A door latch. Push lightly — nothing happens (zero output). Push past a threshold — the latch moves proportional to your push. ReLU is exactly that: zero below, linear above. Sigmoid is a softer door — small touches give a small response, big pushes saturate and stop opening further.
Designing an image-classification CNN with three convolutional blocks (conv + activation + pool).
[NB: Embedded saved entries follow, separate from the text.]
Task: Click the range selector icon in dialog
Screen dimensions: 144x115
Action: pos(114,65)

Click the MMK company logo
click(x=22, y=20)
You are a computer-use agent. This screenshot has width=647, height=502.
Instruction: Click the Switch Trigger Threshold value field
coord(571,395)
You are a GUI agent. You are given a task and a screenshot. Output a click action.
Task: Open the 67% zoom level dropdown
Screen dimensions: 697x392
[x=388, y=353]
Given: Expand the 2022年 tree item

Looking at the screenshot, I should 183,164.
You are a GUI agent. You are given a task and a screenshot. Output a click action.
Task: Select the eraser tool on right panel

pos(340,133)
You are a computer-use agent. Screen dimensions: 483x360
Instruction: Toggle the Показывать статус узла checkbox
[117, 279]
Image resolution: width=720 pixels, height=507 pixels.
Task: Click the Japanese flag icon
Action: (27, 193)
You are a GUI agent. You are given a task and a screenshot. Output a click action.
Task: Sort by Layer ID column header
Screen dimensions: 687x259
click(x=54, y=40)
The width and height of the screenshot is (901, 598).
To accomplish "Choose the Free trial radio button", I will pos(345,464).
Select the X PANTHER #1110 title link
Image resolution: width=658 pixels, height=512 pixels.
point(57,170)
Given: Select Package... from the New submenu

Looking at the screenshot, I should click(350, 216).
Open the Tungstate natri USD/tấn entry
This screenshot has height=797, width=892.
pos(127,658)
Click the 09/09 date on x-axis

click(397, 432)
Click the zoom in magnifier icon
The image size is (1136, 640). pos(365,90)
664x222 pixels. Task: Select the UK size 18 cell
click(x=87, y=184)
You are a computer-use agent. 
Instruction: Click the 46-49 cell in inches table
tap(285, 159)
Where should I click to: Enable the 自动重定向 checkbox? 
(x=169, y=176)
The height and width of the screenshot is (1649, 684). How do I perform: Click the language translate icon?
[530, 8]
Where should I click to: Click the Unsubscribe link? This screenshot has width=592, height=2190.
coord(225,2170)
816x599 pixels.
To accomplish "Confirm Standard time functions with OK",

Three activations are compared on an ImageNet subset:
| Activation | Accuracy | Train speed | Notes | |-----------|----------|-------------|-------| | Sigmoid | 71% | slow | vanishing gradients in deep layers | | ReLU | 78% | fast | a few neurons go dead | | GELU | 79% | fast | smooth, transformer favorite |
Activation choice is a real swing. The output layer uses softmax over 1000 classes; cross-entropy compares the resulting probability vector to the true label.
import torch
import torch.nn as nn
x = torch.linspace(-3, 3, 7)
print("Input:", x.tolist())
activations = {
"ReLU": nn.ReLU(),
"LeakyReLU": nn.LeakyReLU(0.01),
"GELU": nn.GELU(),
"Sigmoid": nn.Sigmoid(),
"Tanh": nn.Tanh(),
}
for name, fn in activations.items():
y = fn(x).tolist()
print(f"{name:10s}: {[round(v, 3) for v in y]}")logits = torch.tensor([[2.0, 1.0, 0.1]])
probs = nn.functional.softmax(logits, dim=-1)
print(probs) # tensor([[0.659, 0.242, 0.099]])
# Three probabilities sum to 1.0; standard multi-class output- Designing any neural network — every hidden layer needs one
- Hidden layers: ReLU, LeakyReLU, GELU, SiLU
- Output: sigmoid for binary, softmax for multi-class, identity for regression
- Classical ML (random forest, SVM, etc.) — concept doesn't apply
- Wrong choice on the output layer — e.g. sigmoid for multi-class
Dead ReLU
If inputs to a ReLU neuron stay negative, output is always 0, gradient 0 — the neuron stops learning. LeakyReLU/GELU largely solves this.
Sigmoid in deep hidden layers
Sigmoid's derivative tops out at 0.25; chained, gradients vanish. Use ReLU/GELU in hidden layers.
Wrong output activation
Sigmoid in regression squashes outputs to 0–1. Sigmoid in multi-class doesn't sum to 1. Match the activation to the problem.